YOUR GOAL
Between the line containing "Instruction: Switch chart to 周 weekly period" and the line containing "Given: Choose the" lies a run of lines; give that run again exactly, with both of those lines, and nothing else from the entries below.
··· DATA SUPPLIED
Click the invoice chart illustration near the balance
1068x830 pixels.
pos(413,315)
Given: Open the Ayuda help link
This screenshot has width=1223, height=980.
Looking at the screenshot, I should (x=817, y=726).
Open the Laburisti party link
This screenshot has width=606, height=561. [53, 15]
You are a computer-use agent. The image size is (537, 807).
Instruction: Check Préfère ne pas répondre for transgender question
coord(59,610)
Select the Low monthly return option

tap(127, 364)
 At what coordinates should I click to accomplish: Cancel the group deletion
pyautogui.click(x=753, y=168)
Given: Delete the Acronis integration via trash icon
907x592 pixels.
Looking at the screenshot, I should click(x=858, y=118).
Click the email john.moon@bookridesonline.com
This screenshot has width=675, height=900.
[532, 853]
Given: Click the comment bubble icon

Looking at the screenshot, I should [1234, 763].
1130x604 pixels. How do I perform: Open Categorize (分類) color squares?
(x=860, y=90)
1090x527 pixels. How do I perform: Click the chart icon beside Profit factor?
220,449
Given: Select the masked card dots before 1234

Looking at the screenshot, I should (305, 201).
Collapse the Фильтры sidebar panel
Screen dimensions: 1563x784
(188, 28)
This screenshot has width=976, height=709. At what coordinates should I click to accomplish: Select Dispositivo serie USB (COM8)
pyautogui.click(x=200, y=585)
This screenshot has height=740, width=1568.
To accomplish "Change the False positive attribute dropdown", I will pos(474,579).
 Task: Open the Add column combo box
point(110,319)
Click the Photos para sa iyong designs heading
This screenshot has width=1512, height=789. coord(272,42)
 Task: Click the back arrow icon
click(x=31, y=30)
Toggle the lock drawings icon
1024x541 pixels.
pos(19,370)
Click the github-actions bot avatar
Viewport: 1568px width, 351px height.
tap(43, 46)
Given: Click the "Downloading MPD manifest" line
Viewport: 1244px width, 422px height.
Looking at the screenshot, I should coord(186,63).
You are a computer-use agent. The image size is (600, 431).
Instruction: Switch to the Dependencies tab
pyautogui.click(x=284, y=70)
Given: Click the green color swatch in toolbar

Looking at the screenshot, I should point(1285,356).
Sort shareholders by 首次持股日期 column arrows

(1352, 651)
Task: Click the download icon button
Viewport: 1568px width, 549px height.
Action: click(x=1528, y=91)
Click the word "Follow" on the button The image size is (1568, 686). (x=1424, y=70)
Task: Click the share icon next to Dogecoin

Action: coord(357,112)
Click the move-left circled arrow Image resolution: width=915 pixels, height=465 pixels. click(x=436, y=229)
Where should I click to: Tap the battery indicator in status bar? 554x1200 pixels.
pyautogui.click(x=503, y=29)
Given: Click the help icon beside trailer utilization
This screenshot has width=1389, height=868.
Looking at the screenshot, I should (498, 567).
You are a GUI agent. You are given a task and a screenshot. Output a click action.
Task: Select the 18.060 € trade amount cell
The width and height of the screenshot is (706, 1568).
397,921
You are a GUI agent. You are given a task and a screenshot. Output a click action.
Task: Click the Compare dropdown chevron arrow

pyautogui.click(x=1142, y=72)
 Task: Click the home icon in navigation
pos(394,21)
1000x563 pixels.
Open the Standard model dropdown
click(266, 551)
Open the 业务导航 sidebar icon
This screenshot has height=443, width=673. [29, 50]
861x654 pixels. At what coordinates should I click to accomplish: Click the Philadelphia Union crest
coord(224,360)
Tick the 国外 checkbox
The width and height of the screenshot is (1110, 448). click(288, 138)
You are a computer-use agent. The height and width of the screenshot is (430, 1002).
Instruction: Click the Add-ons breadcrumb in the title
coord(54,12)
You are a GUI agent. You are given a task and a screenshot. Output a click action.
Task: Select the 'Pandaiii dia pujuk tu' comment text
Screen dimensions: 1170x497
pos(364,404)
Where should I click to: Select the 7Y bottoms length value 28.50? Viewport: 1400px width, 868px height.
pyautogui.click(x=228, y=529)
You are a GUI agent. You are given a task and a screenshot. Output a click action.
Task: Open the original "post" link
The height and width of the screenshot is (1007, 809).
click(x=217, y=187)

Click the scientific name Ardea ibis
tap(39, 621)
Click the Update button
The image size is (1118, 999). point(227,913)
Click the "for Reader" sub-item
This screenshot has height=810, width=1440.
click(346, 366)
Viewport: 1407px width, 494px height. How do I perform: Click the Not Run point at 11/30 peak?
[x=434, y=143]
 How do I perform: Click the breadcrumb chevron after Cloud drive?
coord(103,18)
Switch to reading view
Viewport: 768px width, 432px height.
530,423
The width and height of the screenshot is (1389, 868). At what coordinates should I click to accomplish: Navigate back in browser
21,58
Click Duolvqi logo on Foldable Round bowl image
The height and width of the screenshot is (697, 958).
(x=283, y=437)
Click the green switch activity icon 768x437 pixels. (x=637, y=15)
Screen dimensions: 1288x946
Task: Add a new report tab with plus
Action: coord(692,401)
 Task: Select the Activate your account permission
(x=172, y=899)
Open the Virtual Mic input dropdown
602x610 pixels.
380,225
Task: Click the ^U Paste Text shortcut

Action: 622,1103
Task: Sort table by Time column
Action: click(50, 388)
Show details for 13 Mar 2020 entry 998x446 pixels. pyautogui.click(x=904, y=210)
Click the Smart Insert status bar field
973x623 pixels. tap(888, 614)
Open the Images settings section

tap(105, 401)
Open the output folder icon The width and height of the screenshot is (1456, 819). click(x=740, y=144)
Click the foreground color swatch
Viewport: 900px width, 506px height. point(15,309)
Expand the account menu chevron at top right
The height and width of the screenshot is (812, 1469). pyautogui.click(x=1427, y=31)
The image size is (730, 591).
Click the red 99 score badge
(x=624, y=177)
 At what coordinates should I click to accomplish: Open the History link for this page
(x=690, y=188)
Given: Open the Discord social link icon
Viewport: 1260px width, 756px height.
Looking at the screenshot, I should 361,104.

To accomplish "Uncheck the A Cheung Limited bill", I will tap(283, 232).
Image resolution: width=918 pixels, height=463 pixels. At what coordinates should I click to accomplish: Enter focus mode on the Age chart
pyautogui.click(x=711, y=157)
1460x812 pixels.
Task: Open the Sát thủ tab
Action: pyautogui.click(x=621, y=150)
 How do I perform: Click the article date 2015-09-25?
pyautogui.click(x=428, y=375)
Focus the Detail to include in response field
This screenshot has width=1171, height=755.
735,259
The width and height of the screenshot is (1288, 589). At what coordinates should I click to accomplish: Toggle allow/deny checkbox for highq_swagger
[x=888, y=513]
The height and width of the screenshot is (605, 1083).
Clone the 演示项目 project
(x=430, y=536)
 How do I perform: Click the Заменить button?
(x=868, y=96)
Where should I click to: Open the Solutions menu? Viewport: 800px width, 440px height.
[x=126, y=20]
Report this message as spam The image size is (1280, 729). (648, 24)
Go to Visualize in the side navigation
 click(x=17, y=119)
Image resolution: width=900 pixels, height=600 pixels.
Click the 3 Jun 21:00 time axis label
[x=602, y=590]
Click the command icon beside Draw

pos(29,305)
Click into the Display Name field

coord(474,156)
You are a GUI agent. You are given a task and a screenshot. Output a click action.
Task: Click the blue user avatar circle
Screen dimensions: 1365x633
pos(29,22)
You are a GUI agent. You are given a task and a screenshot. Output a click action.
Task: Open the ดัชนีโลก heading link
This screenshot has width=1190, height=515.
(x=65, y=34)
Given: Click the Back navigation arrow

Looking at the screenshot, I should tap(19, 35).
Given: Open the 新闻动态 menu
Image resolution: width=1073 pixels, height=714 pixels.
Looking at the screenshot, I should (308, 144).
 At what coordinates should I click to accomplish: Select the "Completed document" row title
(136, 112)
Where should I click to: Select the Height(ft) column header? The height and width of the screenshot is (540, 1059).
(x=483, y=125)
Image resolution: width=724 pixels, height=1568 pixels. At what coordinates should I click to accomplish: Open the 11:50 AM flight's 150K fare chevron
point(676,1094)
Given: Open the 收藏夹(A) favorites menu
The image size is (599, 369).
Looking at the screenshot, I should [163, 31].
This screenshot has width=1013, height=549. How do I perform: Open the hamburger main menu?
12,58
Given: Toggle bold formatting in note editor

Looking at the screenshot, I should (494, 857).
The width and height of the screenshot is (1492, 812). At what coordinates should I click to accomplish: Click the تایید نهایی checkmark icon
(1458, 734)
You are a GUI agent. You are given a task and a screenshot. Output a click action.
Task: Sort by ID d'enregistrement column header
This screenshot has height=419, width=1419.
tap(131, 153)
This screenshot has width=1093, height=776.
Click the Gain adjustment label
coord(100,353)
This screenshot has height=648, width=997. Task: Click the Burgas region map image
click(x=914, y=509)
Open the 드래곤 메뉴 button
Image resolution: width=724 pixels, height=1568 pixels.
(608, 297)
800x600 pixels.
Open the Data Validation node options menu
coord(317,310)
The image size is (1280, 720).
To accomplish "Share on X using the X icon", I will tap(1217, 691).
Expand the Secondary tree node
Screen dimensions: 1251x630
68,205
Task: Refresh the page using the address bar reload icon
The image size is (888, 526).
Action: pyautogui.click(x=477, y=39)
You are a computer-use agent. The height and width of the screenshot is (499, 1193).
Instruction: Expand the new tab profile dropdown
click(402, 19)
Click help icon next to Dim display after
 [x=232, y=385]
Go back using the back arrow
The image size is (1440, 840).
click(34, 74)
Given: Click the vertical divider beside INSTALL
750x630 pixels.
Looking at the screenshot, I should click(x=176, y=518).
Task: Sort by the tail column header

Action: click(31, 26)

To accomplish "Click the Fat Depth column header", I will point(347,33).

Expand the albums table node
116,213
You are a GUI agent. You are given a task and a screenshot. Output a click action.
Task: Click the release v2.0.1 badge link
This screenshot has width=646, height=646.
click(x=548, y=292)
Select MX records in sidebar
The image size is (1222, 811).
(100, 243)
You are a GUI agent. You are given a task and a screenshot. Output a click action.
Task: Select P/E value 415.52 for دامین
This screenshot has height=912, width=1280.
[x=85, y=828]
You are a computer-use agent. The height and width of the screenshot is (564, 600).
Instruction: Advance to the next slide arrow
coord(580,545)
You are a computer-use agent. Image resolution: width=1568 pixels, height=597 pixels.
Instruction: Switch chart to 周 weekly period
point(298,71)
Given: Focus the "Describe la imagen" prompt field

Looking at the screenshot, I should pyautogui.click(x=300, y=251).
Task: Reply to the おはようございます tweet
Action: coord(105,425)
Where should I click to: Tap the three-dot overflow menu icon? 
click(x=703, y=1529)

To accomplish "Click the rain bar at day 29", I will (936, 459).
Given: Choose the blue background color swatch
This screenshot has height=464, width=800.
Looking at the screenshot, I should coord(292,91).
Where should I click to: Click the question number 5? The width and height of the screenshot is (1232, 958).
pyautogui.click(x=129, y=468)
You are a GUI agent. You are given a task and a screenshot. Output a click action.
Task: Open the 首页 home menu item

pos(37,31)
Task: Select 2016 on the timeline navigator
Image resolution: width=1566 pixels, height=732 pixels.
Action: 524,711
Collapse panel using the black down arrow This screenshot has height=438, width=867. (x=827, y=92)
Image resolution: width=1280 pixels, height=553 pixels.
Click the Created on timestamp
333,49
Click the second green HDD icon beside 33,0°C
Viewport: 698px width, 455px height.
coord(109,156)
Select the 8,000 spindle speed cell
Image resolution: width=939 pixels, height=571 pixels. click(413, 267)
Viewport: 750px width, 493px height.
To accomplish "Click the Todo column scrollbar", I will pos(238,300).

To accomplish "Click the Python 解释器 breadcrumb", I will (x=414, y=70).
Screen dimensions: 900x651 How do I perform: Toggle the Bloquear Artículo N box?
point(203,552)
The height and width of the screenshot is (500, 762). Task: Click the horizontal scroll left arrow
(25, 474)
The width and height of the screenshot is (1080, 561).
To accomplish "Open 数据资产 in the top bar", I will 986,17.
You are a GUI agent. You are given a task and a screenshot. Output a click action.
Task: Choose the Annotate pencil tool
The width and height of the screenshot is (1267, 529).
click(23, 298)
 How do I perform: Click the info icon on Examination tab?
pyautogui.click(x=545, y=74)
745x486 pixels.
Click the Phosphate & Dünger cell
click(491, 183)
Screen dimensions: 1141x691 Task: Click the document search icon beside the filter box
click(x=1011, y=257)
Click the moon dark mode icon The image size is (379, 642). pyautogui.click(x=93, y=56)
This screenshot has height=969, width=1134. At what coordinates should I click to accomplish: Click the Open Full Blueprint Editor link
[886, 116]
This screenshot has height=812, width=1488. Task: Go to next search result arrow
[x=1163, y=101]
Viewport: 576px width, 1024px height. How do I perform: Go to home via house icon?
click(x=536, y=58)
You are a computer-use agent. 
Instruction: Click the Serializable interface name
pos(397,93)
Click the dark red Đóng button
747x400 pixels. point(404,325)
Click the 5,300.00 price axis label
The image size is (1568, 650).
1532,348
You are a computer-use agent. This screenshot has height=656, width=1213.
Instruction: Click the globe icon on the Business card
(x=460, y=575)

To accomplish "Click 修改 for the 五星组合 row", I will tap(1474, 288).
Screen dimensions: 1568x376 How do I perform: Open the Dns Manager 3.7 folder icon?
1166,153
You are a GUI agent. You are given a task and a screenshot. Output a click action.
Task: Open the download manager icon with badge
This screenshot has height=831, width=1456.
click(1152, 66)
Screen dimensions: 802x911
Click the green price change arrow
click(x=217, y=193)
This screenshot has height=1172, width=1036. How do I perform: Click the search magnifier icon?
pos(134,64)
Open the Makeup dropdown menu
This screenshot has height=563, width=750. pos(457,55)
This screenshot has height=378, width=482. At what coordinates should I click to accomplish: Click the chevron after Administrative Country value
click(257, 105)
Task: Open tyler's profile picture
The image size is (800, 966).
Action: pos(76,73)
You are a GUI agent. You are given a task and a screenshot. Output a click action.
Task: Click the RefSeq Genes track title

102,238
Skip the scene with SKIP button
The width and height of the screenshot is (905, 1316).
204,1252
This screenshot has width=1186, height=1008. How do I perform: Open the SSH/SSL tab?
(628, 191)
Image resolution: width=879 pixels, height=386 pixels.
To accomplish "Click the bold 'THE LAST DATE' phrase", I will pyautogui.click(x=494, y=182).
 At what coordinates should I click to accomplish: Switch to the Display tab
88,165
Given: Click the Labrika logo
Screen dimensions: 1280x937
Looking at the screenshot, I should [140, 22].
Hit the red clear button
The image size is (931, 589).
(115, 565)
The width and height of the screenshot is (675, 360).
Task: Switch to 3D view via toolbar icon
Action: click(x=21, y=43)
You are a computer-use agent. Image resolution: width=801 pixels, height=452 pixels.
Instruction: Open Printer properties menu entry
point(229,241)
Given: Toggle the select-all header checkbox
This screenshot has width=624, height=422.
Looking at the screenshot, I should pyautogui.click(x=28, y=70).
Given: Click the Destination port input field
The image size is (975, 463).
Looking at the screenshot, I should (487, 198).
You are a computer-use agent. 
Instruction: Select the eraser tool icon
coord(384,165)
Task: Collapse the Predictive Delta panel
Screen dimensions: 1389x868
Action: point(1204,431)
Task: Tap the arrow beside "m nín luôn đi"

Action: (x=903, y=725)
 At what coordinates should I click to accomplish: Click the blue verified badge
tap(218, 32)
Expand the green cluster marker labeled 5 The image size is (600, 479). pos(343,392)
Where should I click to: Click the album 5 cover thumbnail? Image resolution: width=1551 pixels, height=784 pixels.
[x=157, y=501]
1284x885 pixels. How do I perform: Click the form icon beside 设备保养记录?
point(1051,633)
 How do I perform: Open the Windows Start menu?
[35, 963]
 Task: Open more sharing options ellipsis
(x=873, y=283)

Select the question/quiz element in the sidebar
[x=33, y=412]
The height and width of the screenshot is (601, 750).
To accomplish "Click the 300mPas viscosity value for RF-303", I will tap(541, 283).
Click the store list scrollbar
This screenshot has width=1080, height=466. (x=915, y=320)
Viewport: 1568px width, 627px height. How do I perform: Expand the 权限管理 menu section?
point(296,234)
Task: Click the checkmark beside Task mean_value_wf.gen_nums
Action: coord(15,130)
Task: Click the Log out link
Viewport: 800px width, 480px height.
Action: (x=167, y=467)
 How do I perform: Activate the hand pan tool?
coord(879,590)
······
FINISHED EXERCISE
Instruction: Switch chart to 周 weekly period
point(298,71)
Given: Focus the "Describe la imagen" prompt field

Looking at the screenshot, I should pyautogui.click(x=300, y=251).
Task: Reply to the おはようございます tweet
Action: coord(105,425)
Where should I click to: Tap the three-dot overflow menu icon? 
click(x=703, y=1529)

To accomplish "Click the rain bar at day 29", I will (936, 459).
Given: Choose the blue background color swatch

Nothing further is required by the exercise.